Stored items —
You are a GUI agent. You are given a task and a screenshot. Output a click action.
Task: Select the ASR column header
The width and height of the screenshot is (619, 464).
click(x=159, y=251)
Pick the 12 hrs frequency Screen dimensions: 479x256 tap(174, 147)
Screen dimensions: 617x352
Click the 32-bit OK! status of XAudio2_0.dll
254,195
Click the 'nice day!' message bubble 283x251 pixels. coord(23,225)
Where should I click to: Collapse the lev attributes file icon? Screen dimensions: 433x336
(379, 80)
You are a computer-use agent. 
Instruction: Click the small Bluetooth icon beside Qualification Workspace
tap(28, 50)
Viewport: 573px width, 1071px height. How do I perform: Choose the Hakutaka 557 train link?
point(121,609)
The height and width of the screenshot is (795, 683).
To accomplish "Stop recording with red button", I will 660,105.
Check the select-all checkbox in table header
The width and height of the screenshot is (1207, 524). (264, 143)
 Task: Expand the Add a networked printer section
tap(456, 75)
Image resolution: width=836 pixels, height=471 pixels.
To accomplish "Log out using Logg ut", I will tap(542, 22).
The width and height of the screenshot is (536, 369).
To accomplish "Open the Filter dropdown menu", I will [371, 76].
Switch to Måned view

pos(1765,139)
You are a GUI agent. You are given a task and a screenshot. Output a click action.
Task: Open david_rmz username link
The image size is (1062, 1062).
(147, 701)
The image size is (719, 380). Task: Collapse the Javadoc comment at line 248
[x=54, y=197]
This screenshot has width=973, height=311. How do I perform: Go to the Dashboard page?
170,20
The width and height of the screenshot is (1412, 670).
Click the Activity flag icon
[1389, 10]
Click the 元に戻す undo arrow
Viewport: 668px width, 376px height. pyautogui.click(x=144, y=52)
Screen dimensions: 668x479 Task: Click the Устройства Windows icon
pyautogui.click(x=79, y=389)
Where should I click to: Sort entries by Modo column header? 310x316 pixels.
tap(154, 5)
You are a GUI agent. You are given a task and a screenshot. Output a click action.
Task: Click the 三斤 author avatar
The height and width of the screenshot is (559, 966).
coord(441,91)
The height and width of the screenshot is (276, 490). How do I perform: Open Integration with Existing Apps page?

TASK TO COMPLETE —
Print every record above once more, exactly as written.

RESULT FOR THIS EXERCISE —
You are a GUI agent. You are given a task and a screenshot. Output a click action.
Task: Select the ASR column header
The width and height of the screenshot is (619, 464).
click(x=159, y=251)
Pick the 12 hrs frequency Screen dimensions: 479x256 tap(174, 147)
Screen dimensions: 617x352
Click the 32-bit OK! status of XAudio2_0.dll
254,195
Click the 'nice day!' message bubble 283x251 pixels. coord(23,225)
Where should I click to: Collapse the lev attributes file icon? Screen dimensions: 433x336
(379, 80)
You are a computer-use agent. 
Instruction: Click the small Bluetooth icon beside Qualification Workspace
tap(28, 50)
Viewport: 573px width, 1071px height. How do I perform: Choose the Hakutaka 557 train link?
point(121,609)
The height and width of the screenshot is (795, 683).
To accomplish "Stop recording with red button", I will 660,105.
Check the select-all checkbox in table header
The width and height of the screenshot is (1207, 524). (264, 143)
 Task: Expand the Add a networked printer section
tap(456, 75)
Image resolution: width=836 pixels, height=471 pixels.
To accomplish "Log out using Logg ut", I will tap(542, 22).
The width and height of the screenshot is (536, 369).
To accomplish "Open the Filter dropdown menu", I will [371, 76].
Switch to Måned view

pos(1765,139)
You are a GUI agent. You are given a task and a screenshot. Output a click action.
Task: Open david_rmz username link
The image size is (1062, 1062).
(147, 701)
The image size is (719, 380). Task: Collapse the Javadoc comment at line 248
[x=54, y=197]
This screenshot has width=973, height=311. How do I perform: Go to the Dashboard page?
170,20
The width and height of the screenshot is (1412, 670).
Click the Activity flag icon
[1389, 10]
Click the 元に戻す undo arrow
Viewport: 668px width, 376px height. pyautogui.click(x=144, y=52)
Screen dimensions: 668x479 Task: Click the Устройства Windows icon
pyautogui.click(x=79, y=389)
Where should I click to: Sort entries by Modo column header? 310x316 pixels.
tap(154, 5)
You are a GUI agent. You are given a task and a screenshot. Output a click action.
Task: Click the 三斤 author avatar
The height and width of the screenshot is (559, 966).
coord(441,91)
The height and width of the screenshot is (276, 490). How do I perform: Open Integration with Existing Apps page?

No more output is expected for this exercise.